**Instruction**: Set out the lines of the listing below as a numbered list, beginning at the line containing "This screenshot has height=397, width=529." and continuing through the line containing "pyautogui.click(x=977, y=411)", with any blank lines omitted.

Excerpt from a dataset
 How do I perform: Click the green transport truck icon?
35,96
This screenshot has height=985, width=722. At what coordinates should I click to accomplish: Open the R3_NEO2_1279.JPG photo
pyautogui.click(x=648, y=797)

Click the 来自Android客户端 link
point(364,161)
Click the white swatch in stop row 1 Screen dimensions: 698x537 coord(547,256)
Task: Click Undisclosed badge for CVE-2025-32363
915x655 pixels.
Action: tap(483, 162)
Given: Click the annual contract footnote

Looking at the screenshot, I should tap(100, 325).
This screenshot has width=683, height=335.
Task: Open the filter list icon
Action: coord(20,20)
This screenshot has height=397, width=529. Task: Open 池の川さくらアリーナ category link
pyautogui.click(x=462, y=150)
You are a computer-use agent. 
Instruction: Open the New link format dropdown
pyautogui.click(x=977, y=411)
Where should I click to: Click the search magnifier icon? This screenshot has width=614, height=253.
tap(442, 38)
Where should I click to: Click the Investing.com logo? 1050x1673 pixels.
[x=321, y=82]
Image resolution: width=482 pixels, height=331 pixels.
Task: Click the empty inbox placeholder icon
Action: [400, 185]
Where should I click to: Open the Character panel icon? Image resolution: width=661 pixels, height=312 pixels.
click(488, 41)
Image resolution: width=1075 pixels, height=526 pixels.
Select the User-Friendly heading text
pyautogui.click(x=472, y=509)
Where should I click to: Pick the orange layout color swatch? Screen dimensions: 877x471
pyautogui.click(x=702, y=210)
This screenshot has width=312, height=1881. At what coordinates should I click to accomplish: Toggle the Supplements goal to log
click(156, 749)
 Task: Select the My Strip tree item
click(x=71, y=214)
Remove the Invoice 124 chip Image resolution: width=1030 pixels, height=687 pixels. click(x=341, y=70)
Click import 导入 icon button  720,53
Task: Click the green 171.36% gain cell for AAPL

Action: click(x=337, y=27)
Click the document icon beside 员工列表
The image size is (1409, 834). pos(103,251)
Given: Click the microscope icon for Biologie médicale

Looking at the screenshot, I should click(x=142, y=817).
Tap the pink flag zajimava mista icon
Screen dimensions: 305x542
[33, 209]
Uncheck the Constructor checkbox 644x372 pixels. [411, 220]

**Answer to the problem**:
1. This screenshot has height=397, width=529. Task: Open 池の川さくらアリーナ category link
2. pyautogui.click(x=462, y=150)
3. You are a computer-use agent. 
4. Instruction: Open the New link format dropdown
5. pyautogui.click(x=977, y=411)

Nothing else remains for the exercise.